This is the kind of bad news that makes me feel so powerless I just want to curl up in a ball and look at old copies of House Beautiful and reruns of “Fixer Upper” all day. It’s the kind of news that makes me want to gather up my children, lock my doors, and bake cookies and paint paintings and lovingly read books with them until we’ve all had our fill of magic and simple joy. It’s the kind of news that makes me wish narratives, once established, can be erased. Clean slate! Let’s start over! But, of course, they can’t.

I don’t want to be someone who hides from the world’s realities. I have friends who don’t watch the news as a measure of self-protection, and that’s something I completely understand but can’t quite bring myself to do.
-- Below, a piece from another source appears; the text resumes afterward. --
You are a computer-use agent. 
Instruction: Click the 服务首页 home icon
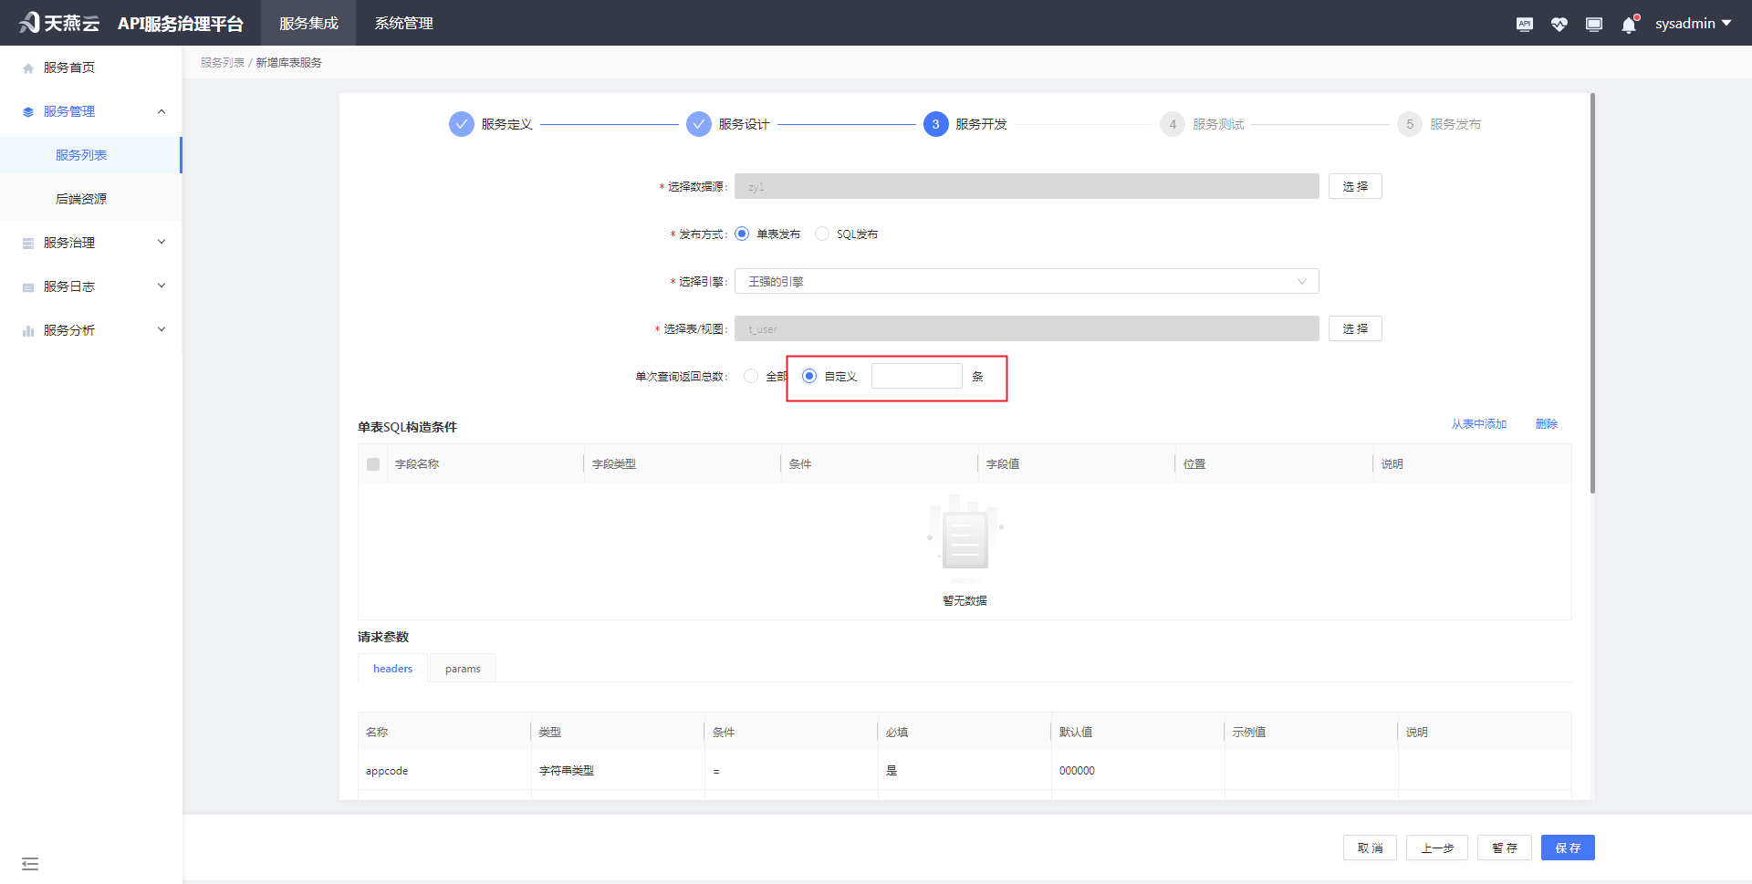coord(28,68)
But I do need a break from the bad news sometimes, and I think everyone else does, too.

So, I’m starting a little initiative of my own.
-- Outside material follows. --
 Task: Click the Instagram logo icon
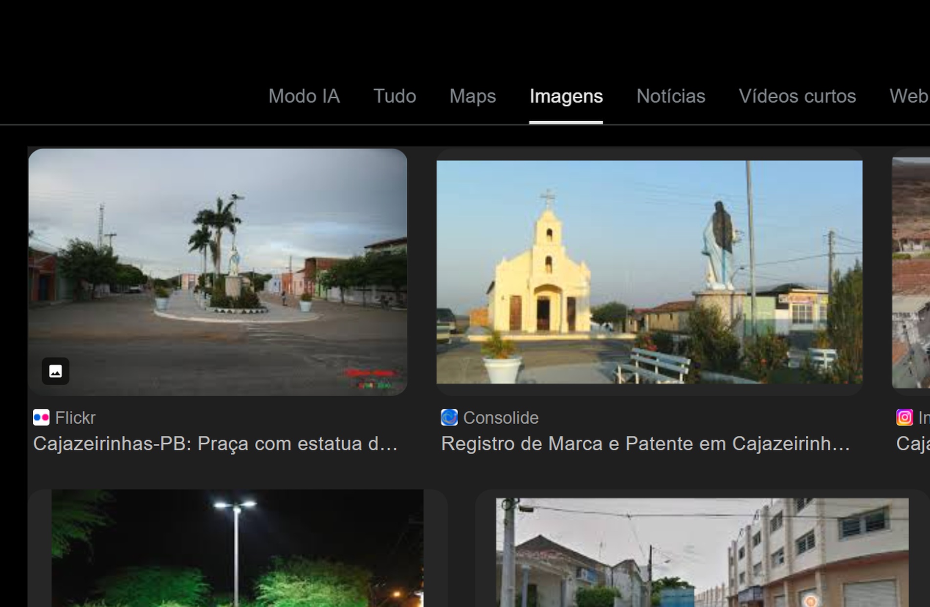pos(904,418)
I’m going to take a little Christmas joy to social media and post, daily, something uplifting, something beautiful, something that reminds us that the majority of the world is made up of humans rather than monsters – artists, thinkers, dreamers, people, young and old who are courageous and wild and creative in the best and most extraordinary ways. I’m counting this as a Christmas gift I’m giving to myself, and I hope that others might join me.

Several years ago, my husband and I started this thing called “Beautiful Time,” in which we’d sit down for breakfast and share a thing of beauty with our little girls. They were tiny then, and while we all loved the idea, with the arrival of our third child and the overall chaos of our household, we couldn’t keep it in our routine. This initiative of mine may just bring it back, though. We all need a little beauty to warm us up from time to time.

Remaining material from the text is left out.